International climate policy is based on the 1997 Kyoto Protocol, which calls on industrialized nations to carry out, within one decade, drastic cuts in the emission of greenhouse gases (GHG) that stem mainly from the burning of fossil fuels. The Protocol is ultimately based on the 1996 Scientific Assessment Report issued by the Intergovernmental Panel on Climate Change (IPCC), a U.N. advisory body. The IPCC's main conclusion, featured in its Summary for Policymakers (SPM), states that "the balance of evidence suggests a discernible human influence on global climate." This widely quoted, innocuous-sounding but ambiguous phrase has been misinterpreted by many to mean that climate disasters will befall the world unless strong action is taken immediately to cut GHG emissions.
This essay documents the inadequate science underlying the IPCC conclusions, traces how these conclusions were misinterpreted in 1996, and how this led to the Kyoto Protocol. I also discuss some fatal shortcomings of the Protocol and the political and ideological forces driving it.
The IPCC conclusion is in many ways a truism. There certainly must be a human influence on some features of the climate, locally if not globally.
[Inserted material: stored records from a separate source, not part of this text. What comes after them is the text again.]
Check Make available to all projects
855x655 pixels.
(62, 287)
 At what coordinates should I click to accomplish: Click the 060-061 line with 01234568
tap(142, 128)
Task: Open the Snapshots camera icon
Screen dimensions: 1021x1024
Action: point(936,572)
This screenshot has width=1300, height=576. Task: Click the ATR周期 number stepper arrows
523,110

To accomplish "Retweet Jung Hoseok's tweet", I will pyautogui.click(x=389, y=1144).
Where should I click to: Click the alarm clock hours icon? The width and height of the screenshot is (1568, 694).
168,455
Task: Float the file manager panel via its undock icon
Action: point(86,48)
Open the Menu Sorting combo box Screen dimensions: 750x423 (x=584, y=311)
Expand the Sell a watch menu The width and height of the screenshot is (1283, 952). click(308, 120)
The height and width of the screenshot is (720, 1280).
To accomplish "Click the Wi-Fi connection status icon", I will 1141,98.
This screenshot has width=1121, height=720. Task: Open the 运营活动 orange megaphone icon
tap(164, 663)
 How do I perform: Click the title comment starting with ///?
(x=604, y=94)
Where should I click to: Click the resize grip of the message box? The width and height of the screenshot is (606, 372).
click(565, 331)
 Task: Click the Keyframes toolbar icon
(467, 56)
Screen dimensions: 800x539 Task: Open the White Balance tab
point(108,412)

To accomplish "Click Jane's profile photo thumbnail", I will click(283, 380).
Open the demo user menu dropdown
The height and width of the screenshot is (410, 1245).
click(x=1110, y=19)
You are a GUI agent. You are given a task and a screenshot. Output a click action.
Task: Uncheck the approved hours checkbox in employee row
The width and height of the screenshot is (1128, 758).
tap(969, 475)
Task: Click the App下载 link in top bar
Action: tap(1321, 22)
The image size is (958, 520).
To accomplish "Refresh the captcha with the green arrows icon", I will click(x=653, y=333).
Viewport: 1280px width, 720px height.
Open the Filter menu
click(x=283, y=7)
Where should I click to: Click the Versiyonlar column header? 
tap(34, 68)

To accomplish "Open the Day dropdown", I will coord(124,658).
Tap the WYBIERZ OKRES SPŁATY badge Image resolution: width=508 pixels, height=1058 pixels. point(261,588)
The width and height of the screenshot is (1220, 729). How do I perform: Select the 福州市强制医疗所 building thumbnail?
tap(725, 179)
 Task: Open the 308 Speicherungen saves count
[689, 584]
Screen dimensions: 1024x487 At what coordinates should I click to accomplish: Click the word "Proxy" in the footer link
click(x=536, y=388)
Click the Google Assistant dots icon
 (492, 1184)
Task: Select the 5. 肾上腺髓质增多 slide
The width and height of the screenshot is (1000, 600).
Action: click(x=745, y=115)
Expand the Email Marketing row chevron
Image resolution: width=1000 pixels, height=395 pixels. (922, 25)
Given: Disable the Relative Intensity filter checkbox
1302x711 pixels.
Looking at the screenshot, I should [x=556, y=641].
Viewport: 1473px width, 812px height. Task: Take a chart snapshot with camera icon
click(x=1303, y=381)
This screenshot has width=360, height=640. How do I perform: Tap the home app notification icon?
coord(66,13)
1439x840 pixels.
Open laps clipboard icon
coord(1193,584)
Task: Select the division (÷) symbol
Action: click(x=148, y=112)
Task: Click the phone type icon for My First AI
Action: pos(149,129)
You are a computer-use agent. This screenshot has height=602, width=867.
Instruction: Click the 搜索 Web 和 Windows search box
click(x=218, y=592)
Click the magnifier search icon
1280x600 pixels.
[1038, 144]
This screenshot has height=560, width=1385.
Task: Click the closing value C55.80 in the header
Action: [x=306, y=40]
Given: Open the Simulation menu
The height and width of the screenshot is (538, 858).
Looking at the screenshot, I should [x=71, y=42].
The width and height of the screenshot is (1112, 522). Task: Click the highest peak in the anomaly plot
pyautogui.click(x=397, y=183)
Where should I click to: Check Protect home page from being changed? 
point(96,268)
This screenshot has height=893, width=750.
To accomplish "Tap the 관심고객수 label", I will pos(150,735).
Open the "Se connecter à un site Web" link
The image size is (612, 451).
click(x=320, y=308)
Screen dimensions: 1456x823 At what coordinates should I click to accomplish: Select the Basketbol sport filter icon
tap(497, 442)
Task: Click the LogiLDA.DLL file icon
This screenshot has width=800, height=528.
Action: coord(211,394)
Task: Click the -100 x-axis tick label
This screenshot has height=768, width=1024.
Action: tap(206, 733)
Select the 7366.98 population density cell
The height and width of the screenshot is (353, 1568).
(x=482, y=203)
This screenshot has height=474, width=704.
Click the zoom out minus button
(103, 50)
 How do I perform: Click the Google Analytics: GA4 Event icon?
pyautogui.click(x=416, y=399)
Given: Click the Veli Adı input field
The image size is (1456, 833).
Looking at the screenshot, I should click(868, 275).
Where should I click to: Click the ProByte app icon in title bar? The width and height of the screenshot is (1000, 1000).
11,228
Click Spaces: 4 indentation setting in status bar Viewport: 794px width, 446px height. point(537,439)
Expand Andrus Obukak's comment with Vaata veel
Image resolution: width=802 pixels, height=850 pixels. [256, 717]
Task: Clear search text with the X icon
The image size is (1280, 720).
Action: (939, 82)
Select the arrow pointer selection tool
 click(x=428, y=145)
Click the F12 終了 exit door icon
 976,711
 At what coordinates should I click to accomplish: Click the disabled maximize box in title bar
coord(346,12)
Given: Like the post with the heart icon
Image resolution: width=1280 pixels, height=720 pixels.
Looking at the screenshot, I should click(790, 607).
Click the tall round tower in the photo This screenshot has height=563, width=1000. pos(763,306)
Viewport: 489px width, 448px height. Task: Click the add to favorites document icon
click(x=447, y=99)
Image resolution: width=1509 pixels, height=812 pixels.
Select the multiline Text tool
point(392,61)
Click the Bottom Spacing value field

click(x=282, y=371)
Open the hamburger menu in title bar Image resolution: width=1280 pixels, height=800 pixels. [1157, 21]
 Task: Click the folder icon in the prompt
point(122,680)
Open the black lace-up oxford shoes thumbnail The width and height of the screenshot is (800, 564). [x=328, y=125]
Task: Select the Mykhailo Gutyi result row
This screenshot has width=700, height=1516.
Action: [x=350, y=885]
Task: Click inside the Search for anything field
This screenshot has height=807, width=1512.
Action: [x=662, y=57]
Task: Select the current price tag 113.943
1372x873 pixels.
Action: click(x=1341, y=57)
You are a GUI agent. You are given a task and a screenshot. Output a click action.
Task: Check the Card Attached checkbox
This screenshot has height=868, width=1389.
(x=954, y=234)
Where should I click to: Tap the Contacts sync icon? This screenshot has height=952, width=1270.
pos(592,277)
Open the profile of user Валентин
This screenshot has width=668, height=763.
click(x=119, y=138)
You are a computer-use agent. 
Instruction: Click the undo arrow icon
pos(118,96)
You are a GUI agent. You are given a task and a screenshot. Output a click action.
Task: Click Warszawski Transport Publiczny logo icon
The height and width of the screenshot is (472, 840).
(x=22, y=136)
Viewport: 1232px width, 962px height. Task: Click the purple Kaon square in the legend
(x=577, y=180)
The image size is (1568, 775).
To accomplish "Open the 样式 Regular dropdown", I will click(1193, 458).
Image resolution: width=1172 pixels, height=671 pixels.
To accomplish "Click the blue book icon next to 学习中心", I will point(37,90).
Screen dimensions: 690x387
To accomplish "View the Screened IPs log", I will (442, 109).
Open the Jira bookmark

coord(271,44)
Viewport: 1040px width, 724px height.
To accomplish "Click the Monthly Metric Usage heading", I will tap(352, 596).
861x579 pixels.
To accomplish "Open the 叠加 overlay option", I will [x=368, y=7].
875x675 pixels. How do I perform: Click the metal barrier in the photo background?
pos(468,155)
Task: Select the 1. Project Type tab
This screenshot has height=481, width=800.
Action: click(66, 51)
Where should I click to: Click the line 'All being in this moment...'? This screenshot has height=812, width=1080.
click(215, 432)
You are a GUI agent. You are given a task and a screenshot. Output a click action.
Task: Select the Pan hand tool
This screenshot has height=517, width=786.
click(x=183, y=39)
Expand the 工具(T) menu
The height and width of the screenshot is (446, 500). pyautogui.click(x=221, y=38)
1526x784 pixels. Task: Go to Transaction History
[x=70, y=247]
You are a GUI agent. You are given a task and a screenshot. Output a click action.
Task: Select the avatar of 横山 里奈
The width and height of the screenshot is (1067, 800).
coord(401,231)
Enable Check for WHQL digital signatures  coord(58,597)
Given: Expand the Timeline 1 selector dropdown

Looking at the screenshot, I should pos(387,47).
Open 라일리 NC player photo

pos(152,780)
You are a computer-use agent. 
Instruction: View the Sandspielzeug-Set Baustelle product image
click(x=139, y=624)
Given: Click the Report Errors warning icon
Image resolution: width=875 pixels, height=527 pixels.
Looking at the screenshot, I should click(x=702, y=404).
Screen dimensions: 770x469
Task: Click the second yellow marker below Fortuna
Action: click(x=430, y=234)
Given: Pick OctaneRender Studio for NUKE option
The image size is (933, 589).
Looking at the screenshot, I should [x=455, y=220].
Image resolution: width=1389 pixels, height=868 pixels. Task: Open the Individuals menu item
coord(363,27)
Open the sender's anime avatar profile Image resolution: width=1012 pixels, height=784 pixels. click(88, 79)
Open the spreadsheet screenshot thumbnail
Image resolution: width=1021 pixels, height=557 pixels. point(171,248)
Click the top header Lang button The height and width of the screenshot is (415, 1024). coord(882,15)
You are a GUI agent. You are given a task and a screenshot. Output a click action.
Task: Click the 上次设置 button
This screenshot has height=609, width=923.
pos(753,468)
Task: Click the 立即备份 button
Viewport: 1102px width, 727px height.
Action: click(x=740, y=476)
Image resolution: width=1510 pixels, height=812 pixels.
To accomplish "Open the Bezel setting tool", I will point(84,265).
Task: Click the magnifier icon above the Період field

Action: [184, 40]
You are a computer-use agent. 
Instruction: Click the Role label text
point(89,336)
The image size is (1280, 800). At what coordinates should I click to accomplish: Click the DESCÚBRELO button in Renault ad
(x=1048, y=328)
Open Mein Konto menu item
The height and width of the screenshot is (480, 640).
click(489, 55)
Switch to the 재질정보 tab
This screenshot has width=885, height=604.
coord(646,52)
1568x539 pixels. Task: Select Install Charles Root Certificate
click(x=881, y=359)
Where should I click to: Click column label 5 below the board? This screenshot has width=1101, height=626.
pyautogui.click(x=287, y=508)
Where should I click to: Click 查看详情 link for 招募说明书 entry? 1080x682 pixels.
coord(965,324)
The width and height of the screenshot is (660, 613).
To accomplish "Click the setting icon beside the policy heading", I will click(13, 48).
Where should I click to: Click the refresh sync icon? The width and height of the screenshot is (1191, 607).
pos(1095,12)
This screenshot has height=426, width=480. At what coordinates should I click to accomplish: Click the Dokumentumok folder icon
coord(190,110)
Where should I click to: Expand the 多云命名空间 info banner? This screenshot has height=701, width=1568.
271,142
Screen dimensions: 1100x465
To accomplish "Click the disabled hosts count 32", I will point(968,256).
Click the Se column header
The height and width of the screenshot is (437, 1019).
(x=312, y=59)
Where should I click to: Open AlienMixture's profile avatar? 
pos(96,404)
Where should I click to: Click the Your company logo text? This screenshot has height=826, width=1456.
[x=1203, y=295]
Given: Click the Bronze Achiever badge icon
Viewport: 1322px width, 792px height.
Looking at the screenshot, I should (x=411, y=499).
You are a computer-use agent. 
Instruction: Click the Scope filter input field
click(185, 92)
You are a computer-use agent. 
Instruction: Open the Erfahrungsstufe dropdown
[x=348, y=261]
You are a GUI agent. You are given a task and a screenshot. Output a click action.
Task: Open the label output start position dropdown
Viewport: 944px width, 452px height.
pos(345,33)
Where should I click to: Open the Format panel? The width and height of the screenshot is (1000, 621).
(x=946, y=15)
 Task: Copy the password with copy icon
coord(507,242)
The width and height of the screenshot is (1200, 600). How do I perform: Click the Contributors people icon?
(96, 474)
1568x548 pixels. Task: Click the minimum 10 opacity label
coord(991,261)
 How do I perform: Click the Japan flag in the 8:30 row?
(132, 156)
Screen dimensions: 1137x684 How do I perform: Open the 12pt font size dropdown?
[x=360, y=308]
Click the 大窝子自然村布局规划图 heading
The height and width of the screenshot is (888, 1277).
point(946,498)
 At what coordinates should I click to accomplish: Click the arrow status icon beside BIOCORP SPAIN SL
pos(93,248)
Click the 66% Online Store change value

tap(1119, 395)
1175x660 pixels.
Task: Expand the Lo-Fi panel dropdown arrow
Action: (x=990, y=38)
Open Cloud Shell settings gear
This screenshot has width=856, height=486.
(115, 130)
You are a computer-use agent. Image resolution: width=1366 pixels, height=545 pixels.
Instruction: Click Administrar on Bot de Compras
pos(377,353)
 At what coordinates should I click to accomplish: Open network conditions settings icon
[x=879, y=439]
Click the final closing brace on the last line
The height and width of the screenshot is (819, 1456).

The important question—the focus of scientific debate—is whether the available evidence supports the results of calculations from the current General Circulation Models (GCMs). Unless validated by the climate record, the predictions of future warming based on theoretical models cannot be relied on. As demonstrated in this essay, GCMs are not able to account for observed climate variations, which are presumably of natural origin, for the following reaons:
To begin with, GCMs assume that the atmospheric level of carbon dioxide will continue its increase (at a greater rate than is actually observed) and will more than double in the next century. Many experts doubt that this will ever happen, as the world proceeds on a path of ever-greater energy efficiency and as low-cost fossil fuels become depleted and therefore more costly.
Next, one must assume that global temperatures will really rise to the extent calculated by the conventional theoretical climate models used by the IPCC. Observations suggest that any warming will be minute, will occur mainly at night and in winter, and will therefore be inconsequential. The failure of the present climate models is likely due to their inadequate treatment of atmospheric processes, such as cloud formation and the distribution of water vapor (which is the most important greenhouse gas in the atmosphere).
The putative warming has been labeled as greater and more rapid than anything experienced in human history. But a variety of historical data contradicts this apocalyptic statement. As recently as 1,000 years ago, during the "Medieval climate optimum," Vikings were able to settle Greenland. Even higher temperatures were experienced about 7,000 years ago during the much-studied "climate optimum."
The IPCC's Summary for Policymakers tries hard to minimize the inadequacy of the GCMs to model atmospheric processes and reproduce the observed climate variations. For example, the SPM does not reveal the fact that weather satellite data, the only truly global data we have, do not show the expected atmospheric warming trend; the existence of satellites is not even mentioned.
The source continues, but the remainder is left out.